(THE RECORDS begins)

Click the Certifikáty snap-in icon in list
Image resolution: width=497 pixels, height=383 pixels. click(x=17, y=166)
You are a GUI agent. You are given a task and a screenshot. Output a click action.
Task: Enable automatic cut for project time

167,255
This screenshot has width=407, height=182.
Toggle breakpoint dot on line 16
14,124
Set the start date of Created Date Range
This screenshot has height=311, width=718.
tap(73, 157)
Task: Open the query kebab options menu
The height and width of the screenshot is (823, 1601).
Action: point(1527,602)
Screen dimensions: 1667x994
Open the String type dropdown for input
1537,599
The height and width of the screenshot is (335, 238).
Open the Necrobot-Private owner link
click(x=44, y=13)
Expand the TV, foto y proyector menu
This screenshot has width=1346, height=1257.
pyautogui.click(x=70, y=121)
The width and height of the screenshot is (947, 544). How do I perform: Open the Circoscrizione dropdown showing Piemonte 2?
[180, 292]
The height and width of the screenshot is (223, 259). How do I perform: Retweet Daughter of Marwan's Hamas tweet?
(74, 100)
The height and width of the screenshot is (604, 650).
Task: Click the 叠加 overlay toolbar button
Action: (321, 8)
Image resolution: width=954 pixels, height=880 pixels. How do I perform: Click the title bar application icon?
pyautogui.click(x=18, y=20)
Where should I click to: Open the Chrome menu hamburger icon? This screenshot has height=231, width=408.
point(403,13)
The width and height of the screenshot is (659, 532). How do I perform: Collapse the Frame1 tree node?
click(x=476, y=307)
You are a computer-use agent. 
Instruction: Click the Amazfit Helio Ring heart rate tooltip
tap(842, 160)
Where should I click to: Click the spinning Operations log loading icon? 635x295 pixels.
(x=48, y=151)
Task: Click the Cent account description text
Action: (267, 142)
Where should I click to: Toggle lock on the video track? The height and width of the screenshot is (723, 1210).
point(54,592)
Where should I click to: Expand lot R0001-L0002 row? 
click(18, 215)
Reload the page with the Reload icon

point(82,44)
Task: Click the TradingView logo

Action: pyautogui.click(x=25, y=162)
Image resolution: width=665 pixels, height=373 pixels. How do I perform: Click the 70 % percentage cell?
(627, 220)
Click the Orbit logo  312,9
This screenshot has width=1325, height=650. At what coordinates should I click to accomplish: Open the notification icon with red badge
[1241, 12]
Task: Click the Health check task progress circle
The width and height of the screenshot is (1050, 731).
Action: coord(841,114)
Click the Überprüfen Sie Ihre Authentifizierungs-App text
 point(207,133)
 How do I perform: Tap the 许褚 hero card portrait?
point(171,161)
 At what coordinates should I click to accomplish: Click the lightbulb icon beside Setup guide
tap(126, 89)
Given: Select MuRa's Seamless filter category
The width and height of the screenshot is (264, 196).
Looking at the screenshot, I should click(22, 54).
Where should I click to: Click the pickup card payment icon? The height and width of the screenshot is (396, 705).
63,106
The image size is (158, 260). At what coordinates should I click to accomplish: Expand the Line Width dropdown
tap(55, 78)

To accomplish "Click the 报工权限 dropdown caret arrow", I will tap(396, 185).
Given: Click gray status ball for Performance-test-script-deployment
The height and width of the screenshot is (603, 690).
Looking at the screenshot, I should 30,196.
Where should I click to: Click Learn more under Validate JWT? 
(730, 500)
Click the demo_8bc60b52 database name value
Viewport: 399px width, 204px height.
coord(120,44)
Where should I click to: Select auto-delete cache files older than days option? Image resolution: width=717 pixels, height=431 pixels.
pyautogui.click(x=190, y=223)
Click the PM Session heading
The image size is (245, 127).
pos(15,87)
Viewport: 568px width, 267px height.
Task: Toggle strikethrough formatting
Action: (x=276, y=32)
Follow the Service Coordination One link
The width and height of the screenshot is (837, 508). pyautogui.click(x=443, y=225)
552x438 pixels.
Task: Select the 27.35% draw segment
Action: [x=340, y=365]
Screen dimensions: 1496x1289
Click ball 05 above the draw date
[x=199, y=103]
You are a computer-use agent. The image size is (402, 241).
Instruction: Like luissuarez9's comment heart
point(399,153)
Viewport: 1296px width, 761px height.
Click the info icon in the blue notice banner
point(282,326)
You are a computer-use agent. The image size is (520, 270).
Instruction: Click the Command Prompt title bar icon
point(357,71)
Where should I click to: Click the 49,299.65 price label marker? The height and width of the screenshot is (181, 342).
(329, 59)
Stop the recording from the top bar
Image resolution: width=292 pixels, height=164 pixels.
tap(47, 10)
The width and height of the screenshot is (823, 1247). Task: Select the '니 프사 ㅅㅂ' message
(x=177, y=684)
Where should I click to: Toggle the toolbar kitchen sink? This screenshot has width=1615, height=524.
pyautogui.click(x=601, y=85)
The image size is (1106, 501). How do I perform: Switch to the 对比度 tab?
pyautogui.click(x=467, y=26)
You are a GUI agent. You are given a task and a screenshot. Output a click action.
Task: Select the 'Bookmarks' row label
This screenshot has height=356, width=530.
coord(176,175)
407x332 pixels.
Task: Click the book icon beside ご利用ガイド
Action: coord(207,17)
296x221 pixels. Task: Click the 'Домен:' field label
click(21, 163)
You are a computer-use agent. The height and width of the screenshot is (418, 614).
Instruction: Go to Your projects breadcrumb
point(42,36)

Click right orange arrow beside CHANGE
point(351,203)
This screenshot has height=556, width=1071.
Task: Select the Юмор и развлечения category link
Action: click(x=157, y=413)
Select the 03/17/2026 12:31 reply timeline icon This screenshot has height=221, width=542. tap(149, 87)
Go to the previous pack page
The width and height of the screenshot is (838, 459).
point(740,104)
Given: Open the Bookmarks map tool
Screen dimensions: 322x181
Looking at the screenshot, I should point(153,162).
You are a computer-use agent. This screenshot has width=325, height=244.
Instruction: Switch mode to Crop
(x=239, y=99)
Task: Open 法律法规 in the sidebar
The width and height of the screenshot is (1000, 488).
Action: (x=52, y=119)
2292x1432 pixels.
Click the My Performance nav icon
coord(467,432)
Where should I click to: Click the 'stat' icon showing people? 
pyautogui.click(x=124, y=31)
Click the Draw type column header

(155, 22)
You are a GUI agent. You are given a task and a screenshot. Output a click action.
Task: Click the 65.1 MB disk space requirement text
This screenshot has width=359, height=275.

(THE RECORDS ends)

→ **DIRECTIONS**
Could you find every line in the records above that contains the word "Bookmarks" and copy it?

→ **ANSWER BELOW**
Task: Select the 'Bookmarks' row label
Given: Open the Bookmarks map tool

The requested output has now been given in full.